A run of data:
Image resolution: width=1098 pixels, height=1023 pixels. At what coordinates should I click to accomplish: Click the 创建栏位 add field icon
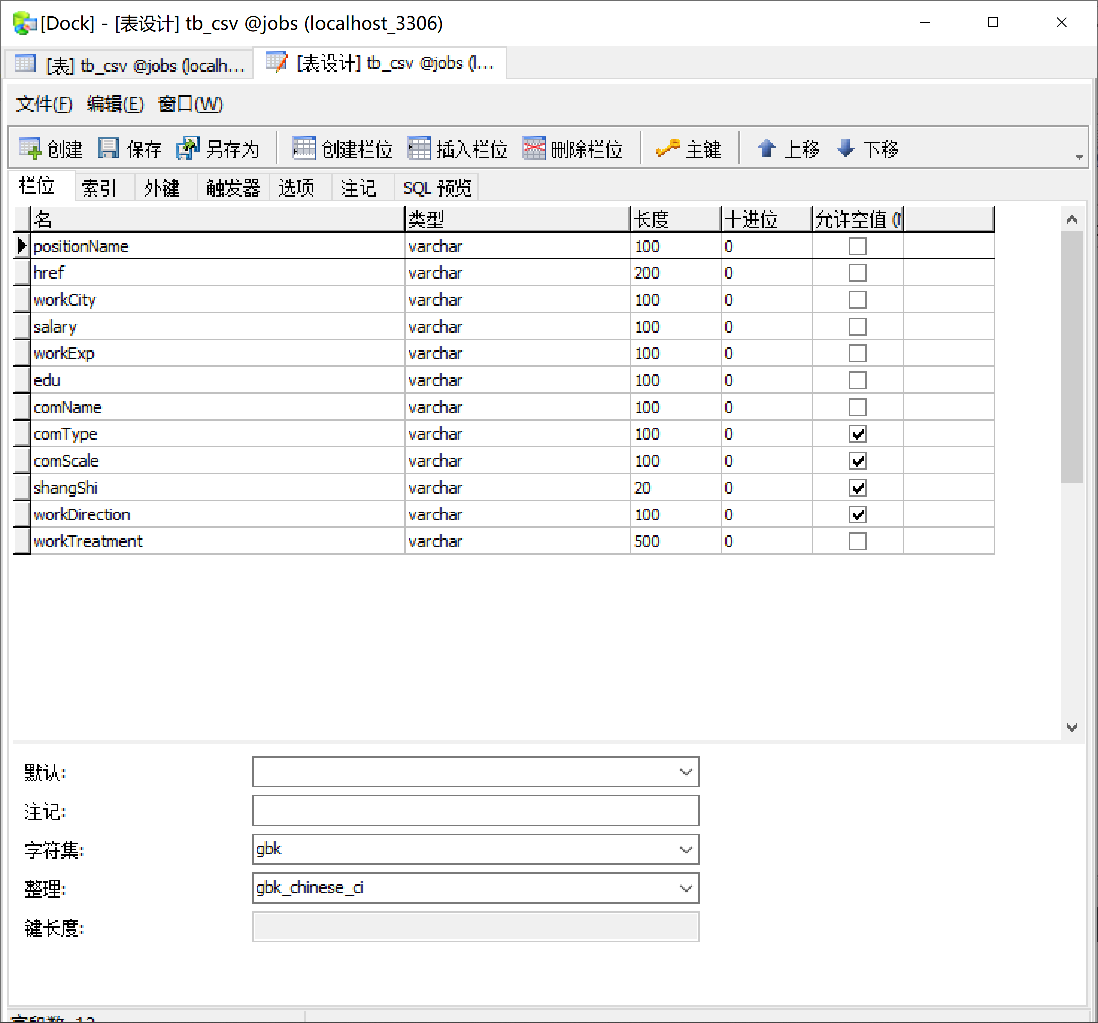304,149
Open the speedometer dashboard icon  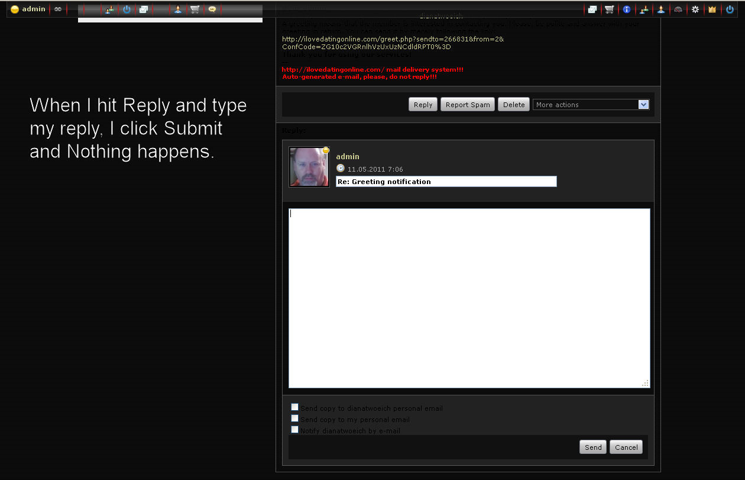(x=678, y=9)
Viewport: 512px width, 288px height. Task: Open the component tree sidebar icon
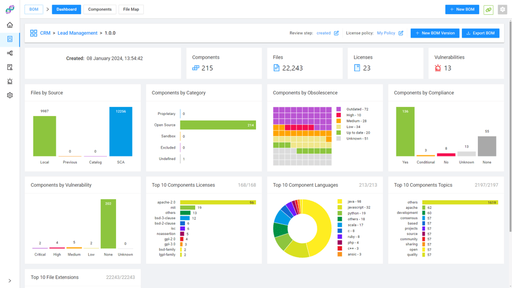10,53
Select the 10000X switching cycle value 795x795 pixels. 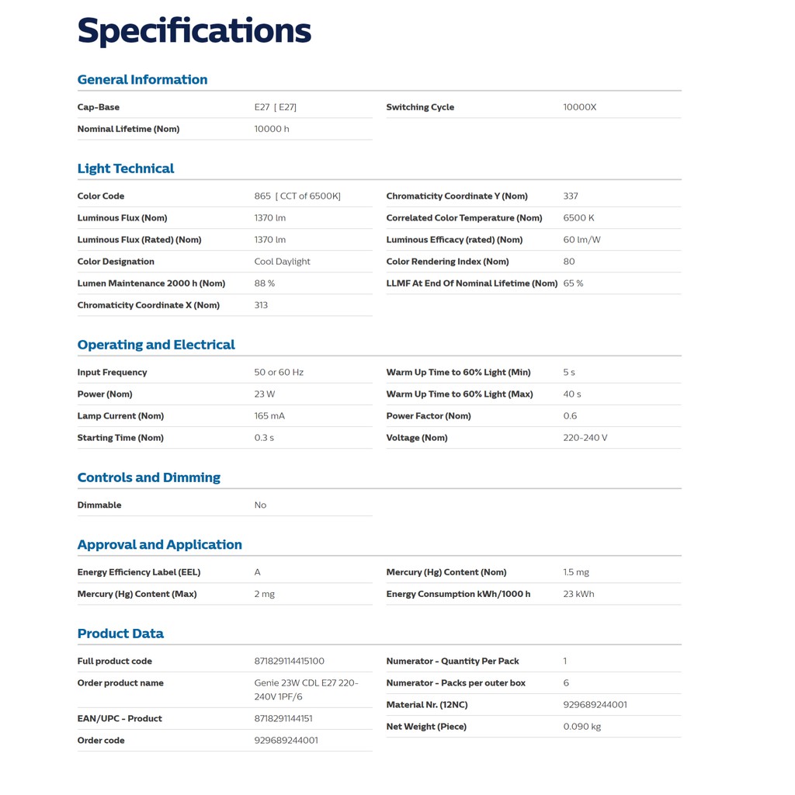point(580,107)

==

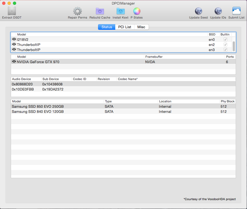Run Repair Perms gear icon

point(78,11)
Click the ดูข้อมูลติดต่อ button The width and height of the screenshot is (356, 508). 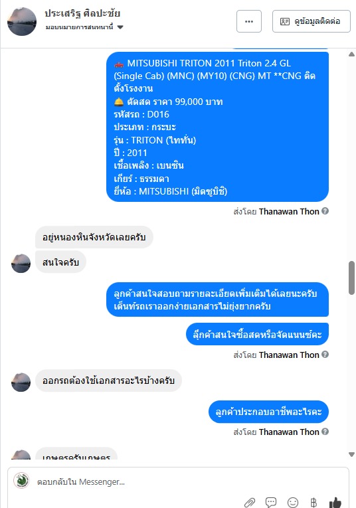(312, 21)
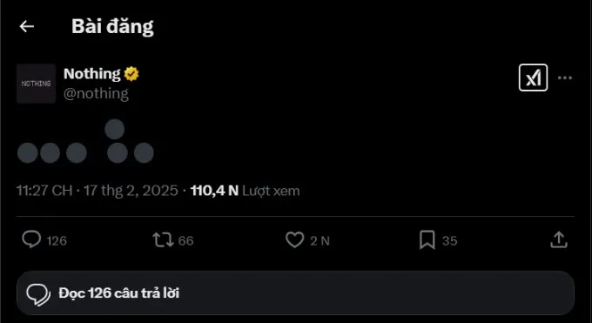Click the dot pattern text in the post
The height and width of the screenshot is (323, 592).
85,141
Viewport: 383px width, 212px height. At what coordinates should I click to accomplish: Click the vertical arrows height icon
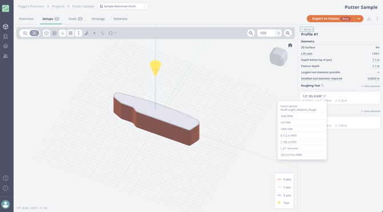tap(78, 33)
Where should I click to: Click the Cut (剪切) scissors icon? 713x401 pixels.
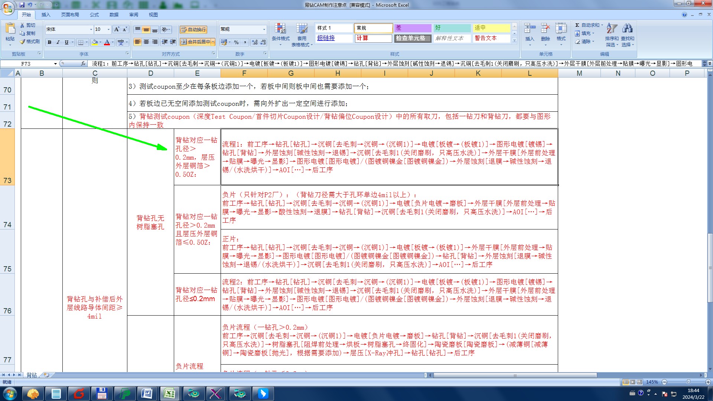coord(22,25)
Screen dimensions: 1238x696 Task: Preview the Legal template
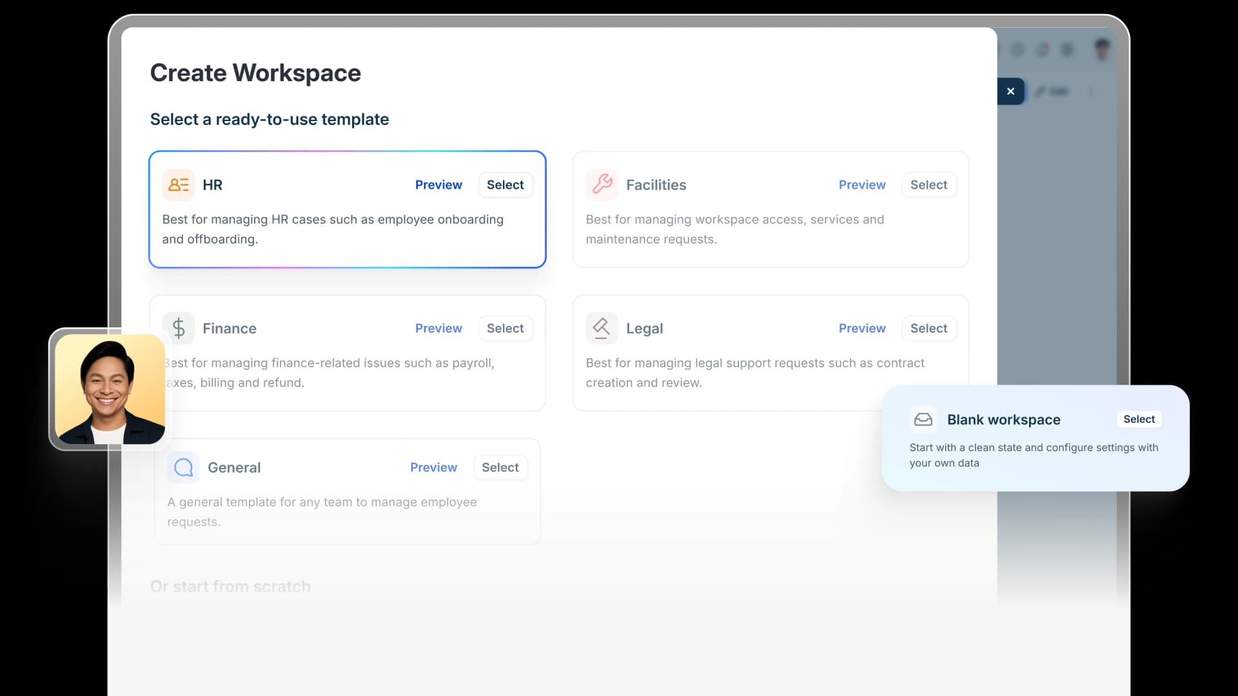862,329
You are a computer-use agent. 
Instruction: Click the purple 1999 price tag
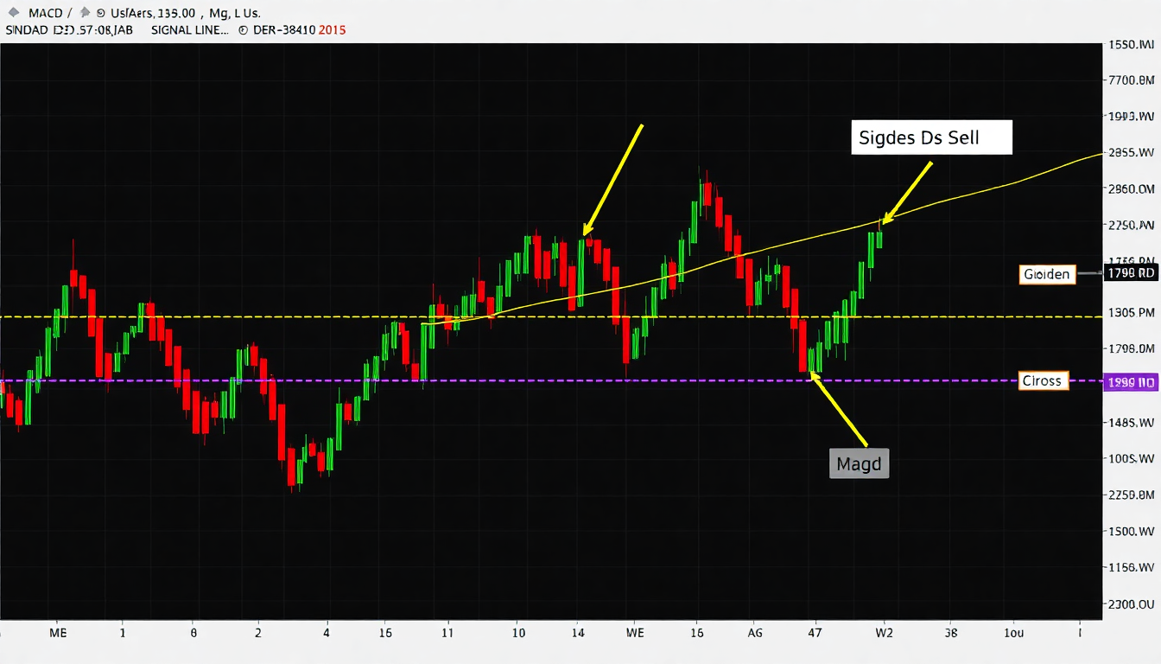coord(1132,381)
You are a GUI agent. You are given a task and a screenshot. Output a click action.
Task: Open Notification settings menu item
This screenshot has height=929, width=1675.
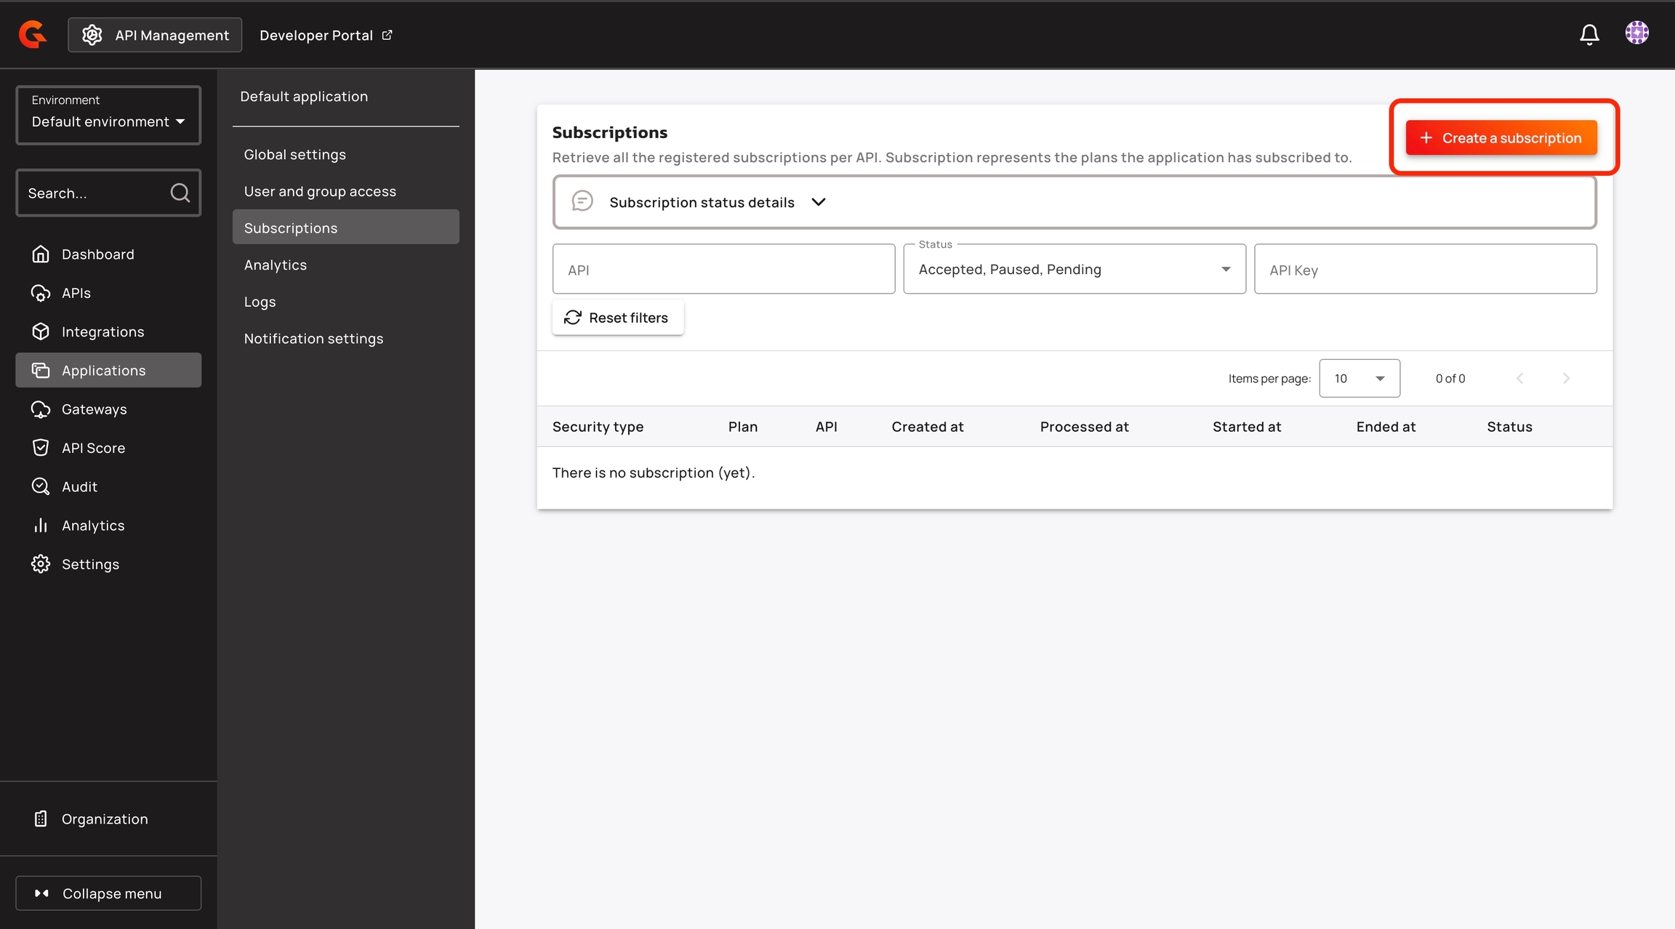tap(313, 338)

==

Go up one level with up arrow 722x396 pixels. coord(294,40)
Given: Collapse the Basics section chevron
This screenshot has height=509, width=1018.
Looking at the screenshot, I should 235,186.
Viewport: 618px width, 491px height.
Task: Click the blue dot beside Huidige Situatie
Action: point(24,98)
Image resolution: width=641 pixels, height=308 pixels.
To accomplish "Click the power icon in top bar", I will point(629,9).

### Set exercise
Give the lines of data from the one containing "You are a computer-use agent." through the one containing "tap(313, 338)" as a JSON list of strings, one string per line, with both of those lines included and blank lines skipped. Leave the pictures out of your answer.

### Result for this task
[
  "You are a computer-use agent. ",
  "Instruction: Click the purple 1999 price tag",
  "coord(1132,381)",
  "You are a GUI agent. You are given a task and a screenshot. Output a click action.",
  "Task: Open Notification settings menu item",
  "This screenshot has height=929, width=1675.",
  "tap(313, 338)"
]